Деревенские дети бегали за дядей и его быком в надежде подсмотреть «представление», но Эфраим вел себя деликатно. «Приходя к первотелке, он первым делом требовал, чтобы все удалились». Потом опускал Жана Вальжана в углу коровника, проверял чистоту и сухость пола, чтобы бык не сломал себе ногу, поскользнувшись во время случки, а затем задергивал полотнище из мешковины от стены к стене, оставаясь наедине с коровой и Жаном Вальжаном. Люди, стоявшие снаружи, слышали нетерпеливое постукивание больших копыт и скрипучие подбадривания Эфраима, потом громкий стон коровы, когда на ее зад наваливалась огромная тяжесть, и тут же глубокое, частое дыхание быка, выталкивающего свое семя.

Эфраим отдергивал полотнище, высовывал покрытую маской голову, стыдливо говорил: «Мы кончили» – и смазывал влажный пах быка специальной дезинфицирующей мазью. Через несколько месяцев работы он собрал достаточно денег, чтобы построить Жану Вальжану небольшой, но шикарный хлев, а себе приобрести большой радиоприемник, патефон и несколько пластинок. На крыше своей комнаты он поставил большую антенну, на которую подозрительно косились все в деревне, и после обеда лежал часами на кровати, слушая пластинки Биньямина и звуки мехов шотландских волынок, да порой принимал у себя людей из британской разведки, за которыми зорко следил неутомимый Рылов.
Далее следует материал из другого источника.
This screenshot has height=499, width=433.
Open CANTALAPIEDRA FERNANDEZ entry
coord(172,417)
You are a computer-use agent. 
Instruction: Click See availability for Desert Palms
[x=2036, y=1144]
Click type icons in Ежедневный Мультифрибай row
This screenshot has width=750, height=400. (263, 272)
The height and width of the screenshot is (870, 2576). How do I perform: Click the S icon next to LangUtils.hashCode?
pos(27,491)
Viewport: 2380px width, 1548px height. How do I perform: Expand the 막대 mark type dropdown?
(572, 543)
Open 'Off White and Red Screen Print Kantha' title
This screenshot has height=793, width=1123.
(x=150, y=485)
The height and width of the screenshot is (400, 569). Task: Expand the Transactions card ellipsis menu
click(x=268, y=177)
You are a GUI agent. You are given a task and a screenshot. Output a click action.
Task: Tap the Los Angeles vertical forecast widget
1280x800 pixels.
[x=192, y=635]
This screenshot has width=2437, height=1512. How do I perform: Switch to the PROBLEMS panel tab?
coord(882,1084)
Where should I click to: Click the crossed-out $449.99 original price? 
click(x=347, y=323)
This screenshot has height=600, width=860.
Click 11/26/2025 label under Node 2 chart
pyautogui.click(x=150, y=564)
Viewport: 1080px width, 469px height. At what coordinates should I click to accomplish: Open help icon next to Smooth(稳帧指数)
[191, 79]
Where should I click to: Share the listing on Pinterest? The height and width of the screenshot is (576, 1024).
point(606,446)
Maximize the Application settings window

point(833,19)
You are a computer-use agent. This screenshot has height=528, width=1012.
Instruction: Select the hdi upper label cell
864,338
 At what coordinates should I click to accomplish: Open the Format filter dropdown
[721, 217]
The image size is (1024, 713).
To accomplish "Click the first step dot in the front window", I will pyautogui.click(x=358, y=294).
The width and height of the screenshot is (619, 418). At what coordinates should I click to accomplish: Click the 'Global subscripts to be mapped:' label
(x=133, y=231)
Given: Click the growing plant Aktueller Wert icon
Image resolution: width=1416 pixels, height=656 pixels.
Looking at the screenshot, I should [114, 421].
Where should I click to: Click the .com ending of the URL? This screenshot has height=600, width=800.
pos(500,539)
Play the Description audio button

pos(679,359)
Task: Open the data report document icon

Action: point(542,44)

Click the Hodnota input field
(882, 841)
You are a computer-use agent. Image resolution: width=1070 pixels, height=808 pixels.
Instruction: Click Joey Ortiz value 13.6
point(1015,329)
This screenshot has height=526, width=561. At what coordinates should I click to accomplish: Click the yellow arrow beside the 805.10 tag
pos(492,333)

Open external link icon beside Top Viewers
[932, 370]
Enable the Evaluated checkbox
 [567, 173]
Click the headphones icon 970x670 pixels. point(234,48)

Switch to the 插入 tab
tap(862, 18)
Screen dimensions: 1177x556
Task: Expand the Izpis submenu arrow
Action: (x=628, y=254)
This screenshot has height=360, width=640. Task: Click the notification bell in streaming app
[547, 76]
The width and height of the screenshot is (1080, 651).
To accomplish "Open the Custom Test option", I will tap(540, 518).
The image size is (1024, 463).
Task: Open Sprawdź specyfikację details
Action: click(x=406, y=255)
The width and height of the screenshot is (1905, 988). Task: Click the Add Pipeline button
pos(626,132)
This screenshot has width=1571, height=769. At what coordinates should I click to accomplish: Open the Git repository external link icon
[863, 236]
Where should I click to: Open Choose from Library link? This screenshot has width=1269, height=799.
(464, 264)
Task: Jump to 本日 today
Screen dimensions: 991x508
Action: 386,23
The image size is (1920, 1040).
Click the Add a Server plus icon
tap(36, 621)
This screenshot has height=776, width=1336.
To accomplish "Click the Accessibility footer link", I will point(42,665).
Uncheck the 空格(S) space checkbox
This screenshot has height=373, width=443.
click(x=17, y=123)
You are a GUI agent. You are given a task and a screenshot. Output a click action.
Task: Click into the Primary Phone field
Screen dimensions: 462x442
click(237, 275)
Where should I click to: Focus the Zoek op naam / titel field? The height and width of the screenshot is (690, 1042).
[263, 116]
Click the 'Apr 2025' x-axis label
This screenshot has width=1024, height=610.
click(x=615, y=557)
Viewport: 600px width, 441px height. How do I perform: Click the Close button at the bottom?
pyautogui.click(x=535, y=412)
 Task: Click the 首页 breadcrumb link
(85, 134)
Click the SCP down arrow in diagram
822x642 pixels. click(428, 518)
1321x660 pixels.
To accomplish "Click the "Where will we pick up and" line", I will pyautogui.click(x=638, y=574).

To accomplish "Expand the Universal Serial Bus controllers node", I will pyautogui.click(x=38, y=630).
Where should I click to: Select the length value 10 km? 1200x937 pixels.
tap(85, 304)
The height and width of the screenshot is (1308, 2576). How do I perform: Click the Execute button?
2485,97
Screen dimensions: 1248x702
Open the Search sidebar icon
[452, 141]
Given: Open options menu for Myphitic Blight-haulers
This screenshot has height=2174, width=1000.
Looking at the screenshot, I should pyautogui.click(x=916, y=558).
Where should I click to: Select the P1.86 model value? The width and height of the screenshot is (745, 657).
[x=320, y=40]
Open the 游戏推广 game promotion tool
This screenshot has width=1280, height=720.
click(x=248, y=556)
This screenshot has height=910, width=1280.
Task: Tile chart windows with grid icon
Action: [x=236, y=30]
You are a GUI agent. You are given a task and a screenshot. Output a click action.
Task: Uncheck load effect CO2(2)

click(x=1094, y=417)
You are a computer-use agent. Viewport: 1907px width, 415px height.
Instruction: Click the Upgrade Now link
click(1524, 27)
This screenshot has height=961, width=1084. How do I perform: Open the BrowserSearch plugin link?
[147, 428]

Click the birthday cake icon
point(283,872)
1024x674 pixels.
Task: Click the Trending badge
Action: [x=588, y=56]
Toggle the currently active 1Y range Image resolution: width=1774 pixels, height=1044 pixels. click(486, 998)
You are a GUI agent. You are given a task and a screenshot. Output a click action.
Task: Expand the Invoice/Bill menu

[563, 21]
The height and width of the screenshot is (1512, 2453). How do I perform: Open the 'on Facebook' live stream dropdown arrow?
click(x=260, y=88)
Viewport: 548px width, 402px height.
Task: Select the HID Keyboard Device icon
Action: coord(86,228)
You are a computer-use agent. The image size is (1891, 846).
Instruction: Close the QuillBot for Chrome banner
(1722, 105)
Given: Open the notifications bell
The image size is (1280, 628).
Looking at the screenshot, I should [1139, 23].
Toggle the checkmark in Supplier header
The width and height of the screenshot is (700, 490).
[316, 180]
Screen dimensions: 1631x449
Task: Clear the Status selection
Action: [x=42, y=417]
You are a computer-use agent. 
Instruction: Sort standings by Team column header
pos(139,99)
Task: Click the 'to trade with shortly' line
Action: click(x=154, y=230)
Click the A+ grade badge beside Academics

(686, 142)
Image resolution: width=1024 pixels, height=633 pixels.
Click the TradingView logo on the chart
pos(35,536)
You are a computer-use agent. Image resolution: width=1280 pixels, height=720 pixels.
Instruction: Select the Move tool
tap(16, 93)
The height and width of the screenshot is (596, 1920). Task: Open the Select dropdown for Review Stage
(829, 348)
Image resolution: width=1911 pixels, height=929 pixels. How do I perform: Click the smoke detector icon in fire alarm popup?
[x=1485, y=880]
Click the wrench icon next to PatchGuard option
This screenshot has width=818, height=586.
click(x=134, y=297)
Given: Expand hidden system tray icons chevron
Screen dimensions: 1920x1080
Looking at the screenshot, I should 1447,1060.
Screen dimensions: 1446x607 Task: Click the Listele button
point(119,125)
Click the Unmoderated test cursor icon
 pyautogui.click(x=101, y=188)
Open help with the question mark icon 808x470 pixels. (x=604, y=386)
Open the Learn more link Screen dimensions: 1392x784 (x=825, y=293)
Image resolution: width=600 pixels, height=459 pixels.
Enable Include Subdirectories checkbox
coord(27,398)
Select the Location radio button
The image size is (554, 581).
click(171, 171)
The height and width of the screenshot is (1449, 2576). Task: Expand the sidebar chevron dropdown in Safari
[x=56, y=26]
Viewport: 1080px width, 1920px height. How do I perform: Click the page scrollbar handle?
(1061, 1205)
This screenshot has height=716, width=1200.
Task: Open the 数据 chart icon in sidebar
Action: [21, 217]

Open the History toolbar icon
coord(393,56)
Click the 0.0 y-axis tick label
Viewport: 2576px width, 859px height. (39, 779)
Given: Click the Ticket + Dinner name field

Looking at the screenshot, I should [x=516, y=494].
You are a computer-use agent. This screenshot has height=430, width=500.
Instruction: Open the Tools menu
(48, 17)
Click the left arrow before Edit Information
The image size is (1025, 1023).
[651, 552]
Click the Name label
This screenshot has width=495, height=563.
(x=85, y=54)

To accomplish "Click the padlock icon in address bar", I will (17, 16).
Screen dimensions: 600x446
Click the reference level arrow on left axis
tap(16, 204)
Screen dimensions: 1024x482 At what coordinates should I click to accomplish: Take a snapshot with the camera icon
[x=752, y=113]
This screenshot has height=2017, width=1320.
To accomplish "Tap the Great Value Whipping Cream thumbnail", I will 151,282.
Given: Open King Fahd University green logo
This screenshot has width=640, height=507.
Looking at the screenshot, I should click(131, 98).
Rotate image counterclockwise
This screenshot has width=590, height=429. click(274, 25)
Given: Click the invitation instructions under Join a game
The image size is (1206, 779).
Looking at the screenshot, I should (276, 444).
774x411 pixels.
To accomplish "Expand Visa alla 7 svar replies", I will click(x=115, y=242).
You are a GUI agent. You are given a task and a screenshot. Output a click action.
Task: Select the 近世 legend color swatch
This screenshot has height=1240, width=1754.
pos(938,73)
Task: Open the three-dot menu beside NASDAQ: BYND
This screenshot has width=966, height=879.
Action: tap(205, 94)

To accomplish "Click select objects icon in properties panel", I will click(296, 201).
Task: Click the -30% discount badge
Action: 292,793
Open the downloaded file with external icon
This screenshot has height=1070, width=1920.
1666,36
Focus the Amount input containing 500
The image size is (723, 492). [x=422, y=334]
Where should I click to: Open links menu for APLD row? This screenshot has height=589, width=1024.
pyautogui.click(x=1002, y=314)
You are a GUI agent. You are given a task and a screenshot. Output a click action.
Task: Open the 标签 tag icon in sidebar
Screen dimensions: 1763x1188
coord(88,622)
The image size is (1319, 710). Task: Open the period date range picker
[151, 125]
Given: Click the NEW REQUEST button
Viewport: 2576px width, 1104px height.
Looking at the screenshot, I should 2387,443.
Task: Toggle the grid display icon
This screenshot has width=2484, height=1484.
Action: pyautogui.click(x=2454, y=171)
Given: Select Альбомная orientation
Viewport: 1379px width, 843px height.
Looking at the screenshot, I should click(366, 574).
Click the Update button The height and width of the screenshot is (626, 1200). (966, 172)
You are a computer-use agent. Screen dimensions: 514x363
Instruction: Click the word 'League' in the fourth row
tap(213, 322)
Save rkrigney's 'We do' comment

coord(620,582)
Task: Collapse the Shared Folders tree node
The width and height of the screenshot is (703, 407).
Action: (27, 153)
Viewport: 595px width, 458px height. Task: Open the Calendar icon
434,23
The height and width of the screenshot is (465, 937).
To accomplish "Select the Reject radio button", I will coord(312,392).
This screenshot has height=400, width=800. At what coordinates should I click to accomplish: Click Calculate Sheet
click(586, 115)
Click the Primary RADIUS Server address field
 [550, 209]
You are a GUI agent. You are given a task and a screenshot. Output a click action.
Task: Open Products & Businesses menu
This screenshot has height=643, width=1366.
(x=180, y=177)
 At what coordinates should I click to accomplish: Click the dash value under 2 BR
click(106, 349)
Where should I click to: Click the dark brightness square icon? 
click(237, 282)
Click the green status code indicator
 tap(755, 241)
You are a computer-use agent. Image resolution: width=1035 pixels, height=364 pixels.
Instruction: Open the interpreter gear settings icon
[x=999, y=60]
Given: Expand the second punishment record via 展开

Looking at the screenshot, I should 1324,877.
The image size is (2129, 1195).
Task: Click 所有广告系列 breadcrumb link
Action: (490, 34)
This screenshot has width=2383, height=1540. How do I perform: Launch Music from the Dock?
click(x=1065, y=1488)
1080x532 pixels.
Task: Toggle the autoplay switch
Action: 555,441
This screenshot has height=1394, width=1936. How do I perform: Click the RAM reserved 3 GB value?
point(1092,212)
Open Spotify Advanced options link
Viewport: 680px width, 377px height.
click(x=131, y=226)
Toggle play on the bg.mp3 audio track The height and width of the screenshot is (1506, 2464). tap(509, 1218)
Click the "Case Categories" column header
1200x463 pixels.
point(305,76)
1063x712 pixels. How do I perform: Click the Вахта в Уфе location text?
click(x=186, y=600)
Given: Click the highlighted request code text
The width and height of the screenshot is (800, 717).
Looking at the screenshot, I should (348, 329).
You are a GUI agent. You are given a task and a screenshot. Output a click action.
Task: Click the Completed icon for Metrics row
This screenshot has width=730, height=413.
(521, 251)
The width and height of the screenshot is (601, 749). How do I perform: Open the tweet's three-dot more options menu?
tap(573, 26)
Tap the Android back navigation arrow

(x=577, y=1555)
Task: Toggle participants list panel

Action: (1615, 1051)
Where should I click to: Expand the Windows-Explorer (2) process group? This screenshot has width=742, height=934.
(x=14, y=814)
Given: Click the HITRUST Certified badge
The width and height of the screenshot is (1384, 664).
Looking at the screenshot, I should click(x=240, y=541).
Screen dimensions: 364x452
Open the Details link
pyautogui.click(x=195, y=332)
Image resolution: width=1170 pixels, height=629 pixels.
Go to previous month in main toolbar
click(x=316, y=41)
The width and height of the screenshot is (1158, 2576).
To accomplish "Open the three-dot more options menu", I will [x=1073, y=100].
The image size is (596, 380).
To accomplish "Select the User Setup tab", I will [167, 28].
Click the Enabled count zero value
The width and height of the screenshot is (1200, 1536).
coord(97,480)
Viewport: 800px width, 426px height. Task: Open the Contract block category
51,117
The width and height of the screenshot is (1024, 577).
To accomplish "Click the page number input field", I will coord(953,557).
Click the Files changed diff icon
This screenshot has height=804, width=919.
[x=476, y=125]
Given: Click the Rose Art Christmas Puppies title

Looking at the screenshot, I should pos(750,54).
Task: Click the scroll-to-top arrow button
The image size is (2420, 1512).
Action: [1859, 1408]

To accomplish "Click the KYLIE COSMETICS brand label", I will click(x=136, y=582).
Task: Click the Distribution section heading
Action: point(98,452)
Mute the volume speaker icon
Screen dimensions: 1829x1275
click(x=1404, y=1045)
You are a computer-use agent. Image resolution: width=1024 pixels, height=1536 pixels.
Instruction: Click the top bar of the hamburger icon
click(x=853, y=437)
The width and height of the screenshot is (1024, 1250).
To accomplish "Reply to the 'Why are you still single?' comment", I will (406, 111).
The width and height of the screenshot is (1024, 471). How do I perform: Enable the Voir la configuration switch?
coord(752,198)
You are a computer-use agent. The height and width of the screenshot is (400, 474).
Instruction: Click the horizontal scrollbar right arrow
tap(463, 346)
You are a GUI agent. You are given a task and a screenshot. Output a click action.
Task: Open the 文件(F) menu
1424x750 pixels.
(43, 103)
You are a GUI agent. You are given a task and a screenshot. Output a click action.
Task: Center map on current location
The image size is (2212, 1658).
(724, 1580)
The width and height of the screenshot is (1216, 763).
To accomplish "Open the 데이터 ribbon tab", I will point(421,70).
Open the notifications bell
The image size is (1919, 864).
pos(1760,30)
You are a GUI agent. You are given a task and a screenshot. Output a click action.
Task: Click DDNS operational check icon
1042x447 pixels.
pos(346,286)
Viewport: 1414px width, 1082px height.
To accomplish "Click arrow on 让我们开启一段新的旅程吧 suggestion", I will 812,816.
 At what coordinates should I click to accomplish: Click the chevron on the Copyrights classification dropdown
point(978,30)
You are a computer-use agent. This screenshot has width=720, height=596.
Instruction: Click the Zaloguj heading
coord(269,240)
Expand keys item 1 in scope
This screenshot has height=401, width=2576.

Все эти годы Шломо Левин продолжал приходить к нам, чтобы поработать на нашем участке. Он всегда был плохим крестьянином, но его тяга к земле не угасла, а дедушка был ему благодарен, потому что помнил, как Шломо помогал ему в уходе за детьми и в работах по дому после смерти Фейги. Теперь Левин вспомнил, что он «был мальчику вместо матери», и, осудив «проделки Эфраима с быком», заявил, что нужно потребовать от него выполнять все обычные работы в хозяйстве, и это вернет парня обратно к нормальной жизни. Но дедушка резко ответил ему: «Все, что делает Эфраима счастливым, хорошо и в моих глазах».

Тем временем прервалась жизнь «толстой француженки». Мать Жана Вальжана так и не привыкла к особенностям Страны и умерла, отравившись клещевиной. После этого огромный сирота еще сильнее привязался к Эфраиму. Зайцер, который очень симпатизировал Жану Вальжану, как и всем, кто делает свое дело, и делает его хорошо, и даже жалел его за сиротство, как-то поймал Левина во дворе и коротко объявил ему на своем языке, что «и у животных есть своя доля в возрождении еврейского народа».

«Если он достаточно силен, чтобы таскать быка на спине, – ответил Левин, – пусть займется еще чем-нибудь полезным. Нехорошо, когда парень все время проводит один в комнате и зарабатывает на жизнь чужим развратом».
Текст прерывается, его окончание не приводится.